*Extract provided*:
Surely, when he appears, he will satisfy certain of our longings. He will seem to fulfill a long-awaited good. Just like Hitler and Lenin, he will appear to secure for us something we dearly desire, something we value. But these will only be partial goods disguised as the highest goods.
|Too handsome to be evil.|
I think about Pope Francis, who people love because of what he tells us about loving the poor. That's good, but it's not the highest good. That's the good that Lenin promised. But when it comes from the pope, what more could you want? He unifies the religious and the secular sense of right, and that's what makes him both so welcome and yet so dangerous.
Turn your thoughts now to Soloviev's "A Short Tale of the Anti-Christ." The Anti-Christ of his tale promised everything, but just not one thing: the name of Christ. A small price to pay for comfort, meaning, and sustenance, just a name, the name of Christ. There were a few people who could see through this - but not many - not enough so as to overturn his triumph.
When hospitals, military chaplains, schools and soup kitchens can do everything we need them to in order to fulfill the love of neighbour, and only ask that we set aside the name of Christ so as not to alienate anyone, that is, they say, a very small price to pay for doing all this good.
Just think how much we will gain if we just give up that little, niggling detail about being in a state of grace - what a pharisaical category anyway! Sure, Christ said all He did about adultery, but look at all the good we can do if we just bend the rule a little in the name of mercy.
As in the military, chaplains can comfort so many with the love of Christ, just as long as they don't use the name of Christ.
As in schools, teachers can influence young people in Christ, just as long as they don't overtly mention Him.
As in hospitals.
Why people love Pope Francis is not why he should be loved. He should be loved as Christ's ambassador, not as the ambassador of an easy-universalism that ridicules nit-pickers about the state of grace as though they were Pharisees.
Christ brings a division, and 50% of us don't want it. Anyone that popular is not Christ, but Anti-Christ. He promises more than is possible in the world. Seventeen years before the Communist Revolution in Russia, Soloviev knew someone like Lenin was coming. In his story, the cardinals jumped on board too.

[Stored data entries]
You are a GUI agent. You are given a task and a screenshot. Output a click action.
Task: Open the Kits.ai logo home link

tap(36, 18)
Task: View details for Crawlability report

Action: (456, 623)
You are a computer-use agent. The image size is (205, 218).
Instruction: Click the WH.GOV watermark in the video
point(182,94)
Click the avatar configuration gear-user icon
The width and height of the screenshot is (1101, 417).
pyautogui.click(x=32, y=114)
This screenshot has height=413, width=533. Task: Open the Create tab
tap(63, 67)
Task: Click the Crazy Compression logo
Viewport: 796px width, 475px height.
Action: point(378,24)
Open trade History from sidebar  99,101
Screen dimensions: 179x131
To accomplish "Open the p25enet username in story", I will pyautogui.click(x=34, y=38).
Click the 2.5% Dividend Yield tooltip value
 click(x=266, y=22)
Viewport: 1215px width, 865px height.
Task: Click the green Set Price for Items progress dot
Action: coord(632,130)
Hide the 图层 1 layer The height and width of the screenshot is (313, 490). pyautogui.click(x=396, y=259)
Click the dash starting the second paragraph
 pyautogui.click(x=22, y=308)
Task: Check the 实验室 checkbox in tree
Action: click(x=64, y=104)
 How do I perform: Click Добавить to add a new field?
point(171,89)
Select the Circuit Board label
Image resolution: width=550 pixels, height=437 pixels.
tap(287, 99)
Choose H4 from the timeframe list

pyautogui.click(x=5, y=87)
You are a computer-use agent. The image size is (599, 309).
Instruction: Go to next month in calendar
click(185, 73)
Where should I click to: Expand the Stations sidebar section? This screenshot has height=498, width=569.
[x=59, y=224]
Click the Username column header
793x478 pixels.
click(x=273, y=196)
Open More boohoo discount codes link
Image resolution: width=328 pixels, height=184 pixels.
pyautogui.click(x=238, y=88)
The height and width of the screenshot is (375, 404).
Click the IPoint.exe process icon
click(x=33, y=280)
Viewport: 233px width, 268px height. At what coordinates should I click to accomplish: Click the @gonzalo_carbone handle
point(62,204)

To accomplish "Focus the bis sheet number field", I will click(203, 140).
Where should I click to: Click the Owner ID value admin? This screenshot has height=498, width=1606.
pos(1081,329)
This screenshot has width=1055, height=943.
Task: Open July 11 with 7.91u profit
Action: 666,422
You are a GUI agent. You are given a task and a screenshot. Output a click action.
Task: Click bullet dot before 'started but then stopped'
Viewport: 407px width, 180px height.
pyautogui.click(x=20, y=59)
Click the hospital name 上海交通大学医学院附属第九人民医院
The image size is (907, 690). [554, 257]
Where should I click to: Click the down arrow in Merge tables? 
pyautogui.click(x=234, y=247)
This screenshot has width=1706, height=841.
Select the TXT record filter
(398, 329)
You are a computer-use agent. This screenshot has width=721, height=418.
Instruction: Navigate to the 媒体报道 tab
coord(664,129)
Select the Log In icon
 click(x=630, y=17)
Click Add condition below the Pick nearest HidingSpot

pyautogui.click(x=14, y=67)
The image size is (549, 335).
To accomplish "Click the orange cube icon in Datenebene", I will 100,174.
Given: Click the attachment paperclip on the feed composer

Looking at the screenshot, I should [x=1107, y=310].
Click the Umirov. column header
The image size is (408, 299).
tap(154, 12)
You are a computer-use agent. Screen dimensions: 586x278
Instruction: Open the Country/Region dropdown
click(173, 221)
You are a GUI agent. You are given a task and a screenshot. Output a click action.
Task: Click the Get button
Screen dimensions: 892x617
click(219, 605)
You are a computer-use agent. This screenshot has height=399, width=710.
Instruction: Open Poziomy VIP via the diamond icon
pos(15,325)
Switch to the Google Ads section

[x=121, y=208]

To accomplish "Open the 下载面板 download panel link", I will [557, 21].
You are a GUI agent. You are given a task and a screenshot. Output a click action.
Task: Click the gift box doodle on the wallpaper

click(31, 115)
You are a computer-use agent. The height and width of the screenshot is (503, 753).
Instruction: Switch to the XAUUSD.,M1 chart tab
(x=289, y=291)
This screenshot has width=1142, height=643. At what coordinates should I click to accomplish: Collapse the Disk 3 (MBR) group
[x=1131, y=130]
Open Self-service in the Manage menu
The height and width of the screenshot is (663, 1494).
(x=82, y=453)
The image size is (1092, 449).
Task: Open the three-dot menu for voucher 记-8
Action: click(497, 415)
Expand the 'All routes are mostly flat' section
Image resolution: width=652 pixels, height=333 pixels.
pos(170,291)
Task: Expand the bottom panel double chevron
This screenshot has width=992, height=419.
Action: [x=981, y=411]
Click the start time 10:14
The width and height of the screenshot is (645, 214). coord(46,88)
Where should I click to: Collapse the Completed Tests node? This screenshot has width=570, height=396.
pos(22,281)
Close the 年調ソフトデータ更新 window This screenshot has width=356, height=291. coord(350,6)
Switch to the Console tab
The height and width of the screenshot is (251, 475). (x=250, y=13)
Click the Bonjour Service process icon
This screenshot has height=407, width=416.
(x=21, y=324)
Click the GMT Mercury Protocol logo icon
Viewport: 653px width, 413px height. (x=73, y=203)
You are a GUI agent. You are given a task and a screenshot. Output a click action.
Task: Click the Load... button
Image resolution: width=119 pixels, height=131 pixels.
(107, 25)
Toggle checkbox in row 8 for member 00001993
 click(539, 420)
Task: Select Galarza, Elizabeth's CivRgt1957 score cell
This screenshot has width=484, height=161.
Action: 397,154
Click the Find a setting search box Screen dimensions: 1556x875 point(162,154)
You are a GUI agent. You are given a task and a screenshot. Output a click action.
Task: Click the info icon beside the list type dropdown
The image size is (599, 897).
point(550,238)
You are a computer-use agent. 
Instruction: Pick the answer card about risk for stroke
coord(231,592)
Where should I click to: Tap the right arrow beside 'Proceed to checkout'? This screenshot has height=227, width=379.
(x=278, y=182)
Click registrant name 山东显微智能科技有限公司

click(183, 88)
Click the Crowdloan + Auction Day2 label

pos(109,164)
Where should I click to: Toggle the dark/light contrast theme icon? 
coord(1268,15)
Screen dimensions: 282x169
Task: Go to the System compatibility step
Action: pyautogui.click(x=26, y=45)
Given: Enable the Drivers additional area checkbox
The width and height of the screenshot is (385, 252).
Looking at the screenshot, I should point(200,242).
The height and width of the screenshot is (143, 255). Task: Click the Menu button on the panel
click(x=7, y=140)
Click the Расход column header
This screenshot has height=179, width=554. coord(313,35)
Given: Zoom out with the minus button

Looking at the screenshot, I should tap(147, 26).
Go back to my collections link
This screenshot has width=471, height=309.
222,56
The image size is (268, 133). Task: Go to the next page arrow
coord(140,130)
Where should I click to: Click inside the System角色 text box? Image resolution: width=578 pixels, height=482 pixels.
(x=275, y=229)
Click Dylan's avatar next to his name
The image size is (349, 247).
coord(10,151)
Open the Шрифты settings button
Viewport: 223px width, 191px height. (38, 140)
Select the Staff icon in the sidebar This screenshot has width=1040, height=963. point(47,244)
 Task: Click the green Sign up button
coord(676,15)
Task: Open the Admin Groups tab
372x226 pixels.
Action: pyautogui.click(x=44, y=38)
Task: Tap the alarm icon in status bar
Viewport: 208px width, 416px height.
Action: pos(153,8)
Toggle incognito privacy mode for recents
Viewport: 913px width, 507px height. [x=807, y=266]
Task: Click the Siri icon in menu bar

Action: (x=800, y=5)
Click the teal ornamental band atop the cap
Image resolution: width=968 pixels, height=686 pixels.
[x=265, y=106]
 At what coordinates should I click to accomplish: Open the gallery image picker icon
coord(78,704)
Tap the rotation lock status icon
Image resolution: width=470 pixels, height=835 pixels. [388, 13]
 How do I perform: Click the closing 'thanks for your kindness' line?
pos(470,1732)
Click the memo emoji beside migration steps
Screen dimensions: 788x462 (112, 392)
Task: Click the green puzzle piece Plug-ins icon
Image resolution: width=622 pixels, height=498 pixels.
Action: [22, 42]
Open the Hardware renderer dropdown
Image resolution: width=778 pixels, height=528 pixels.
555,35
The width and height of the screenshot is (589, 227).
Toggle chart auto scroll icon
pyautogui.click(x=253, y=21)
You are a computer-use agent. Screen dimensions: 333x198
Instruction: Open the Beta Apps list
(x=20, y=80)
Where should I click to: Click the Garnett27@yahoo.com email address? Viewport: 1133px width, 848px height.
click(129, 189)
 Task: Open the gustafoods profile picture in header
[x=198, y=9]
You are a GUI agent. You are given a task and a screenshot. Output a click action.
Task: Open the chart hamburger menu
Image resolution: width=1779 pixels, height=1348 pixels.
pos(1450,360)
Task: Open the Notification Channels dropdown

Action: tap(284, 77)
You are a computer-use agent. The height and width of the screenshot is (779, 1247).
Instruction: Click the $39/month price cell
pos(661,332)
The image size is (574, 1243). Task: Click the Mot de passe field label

*Directions for this task*: Repeat word for word the part of the piece on the Anti-Christ that opens with the words containing "When hospitals, military" and closes with "all this good.".

*Response to the task*:
When hospitals, military chaplains, schools and soup kitchens can do everything we need them to in order to fulfill the love of neighbour, and only ask that we set aside the name of Christ so as not to alienate anyone, that is, they say, a very small price to pay for doing all this good.